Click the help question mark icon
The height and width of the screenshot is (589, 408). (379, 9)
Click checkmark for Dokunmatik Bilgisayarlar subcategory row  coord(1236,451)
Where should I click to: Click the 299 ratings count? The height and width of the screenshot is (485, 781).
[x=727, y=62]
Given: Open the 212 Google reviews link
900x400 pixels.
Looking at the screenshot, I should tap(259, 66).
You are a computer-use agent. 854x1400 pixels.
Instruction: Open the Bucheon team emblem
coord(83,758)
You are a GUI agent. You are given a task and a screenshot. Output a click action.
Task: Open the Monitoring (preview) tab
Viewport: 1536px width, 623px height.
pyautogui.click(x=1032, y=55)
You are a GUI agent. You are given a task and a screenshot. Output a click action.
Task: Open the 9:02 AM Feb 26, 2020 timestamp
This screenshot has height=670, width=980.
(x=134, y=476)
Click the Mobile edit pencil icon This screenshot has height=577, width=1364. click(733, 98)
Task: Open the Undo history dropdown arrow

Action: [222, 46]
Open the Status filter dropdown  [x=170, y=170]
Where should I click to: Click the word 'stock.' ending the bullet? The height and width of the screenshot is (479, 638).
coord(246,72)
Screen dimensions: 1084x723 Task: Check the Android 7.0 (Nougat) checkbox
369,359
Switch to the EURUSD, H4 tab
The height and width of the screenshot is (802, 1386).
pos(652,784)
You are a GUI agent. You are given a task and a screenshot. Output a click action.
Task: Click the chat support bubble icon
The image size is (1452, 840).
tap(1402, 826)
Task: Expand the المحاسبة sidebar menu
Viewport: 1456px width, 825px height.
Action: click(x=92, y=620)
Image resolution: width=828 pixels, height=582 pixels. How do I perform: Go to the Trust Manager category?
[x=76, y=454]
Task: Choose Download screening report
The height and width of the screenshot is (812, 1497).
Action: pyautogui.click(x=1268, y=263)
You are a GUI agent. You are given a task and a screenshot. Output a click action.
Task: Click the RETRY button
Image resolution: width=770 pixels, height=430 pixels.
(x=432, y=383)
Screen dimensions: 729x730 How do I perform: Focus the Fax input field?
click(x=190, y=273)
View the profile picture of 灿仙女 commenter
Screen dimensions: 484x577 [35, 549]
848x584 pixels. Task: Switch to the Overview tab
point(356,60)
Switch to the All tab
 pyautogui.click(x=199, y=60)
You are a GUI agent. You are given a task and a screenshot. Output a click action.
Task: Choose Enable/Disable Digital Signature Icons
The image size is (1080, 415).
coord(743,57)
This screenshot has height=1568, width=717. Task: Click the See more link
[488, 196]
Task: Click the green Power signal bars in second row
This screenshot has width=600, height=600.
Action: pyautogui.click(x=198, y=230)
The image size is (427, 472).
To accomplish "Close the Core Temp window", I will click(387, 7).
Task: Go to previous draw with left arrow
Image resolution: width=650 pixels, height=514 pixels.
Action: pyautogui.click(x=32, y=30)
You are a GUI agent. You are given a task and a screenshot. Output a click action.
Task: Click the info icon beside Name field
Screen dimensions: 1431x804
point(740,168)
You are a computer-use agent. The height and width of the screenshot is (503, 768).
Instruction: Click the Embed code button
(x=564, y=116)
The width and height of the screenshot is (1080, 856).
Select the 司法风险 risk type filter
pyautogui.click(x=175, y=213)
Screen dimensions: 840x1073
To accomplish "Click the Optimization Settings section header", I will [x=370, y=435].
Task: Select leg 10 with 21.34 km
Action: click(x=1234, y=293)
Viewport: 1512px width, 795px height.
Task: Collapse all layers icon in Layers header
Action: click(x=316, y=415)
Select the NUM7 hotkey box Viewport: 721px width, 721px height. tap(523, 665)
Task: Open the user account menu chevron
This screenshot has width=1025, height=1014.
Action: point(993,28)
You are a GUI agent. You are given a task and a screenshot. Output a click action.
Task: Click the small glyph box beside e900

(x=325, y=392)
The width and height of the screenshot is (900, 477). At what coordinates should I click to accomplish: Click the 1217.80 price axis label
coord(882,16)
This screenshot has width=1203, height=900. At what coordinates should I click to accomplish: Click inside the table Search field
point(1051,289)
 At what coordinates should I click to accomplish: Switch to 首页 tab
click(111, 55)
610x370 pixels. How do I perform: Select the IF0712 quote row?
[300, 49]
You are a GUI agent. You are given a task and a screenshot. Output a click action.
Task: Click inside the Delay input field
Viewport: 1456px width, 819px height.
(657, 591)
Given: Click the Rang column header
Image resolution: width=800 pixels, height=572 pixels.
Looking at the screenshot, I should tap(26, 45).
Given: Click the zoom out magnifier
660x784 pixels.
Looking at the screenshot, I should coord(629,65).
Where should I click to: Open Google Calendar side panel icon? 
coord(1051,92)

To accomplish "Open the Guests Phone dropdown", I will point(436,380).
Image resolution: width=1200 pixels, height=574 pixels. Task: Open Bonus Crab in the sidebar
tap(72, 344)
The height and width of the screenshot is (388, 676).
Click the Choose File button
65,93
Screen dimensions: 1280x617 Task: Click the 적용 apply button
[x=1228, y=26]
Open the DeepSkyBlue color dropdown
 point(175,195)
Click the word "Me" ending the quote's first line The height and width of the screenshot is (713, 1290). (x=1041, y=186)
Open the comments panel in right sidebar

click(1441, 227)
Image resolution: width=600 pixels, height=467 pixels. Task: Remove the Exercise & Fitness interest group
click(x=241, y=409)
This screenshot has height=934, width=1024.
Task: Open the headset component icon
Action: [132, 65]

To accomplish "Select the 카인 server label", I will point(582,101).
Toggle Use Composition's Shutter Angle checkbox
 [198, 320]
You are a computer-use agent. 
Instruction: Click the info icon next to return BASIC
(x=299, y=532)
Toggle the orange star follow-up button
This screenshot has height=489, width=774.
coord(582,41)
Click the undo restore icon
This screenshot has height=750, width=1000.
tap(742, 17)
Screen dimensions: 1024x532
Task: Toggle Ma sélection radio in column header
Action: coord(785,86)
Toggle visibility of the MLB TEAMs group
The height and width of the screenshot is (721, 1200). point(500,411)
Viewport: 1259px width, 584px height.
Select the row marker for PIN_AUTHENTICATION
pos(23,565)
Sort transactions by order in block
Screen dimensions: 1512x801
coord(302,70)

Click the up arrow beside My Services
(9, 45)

━━━━━━━━━━━━━━━━━━━━━━━━━━━━━━

◆ WHAT YOU ARE ASKED TO DO:
When the word "computer" occurs in a line above, list that line.

◆ TASK SOLUTION:
You are a computer-use agent. 854x1400 pixels.
You are a computer-use agent. The height and width of the screenshot is (503, 768).
You are a computer-use agent. 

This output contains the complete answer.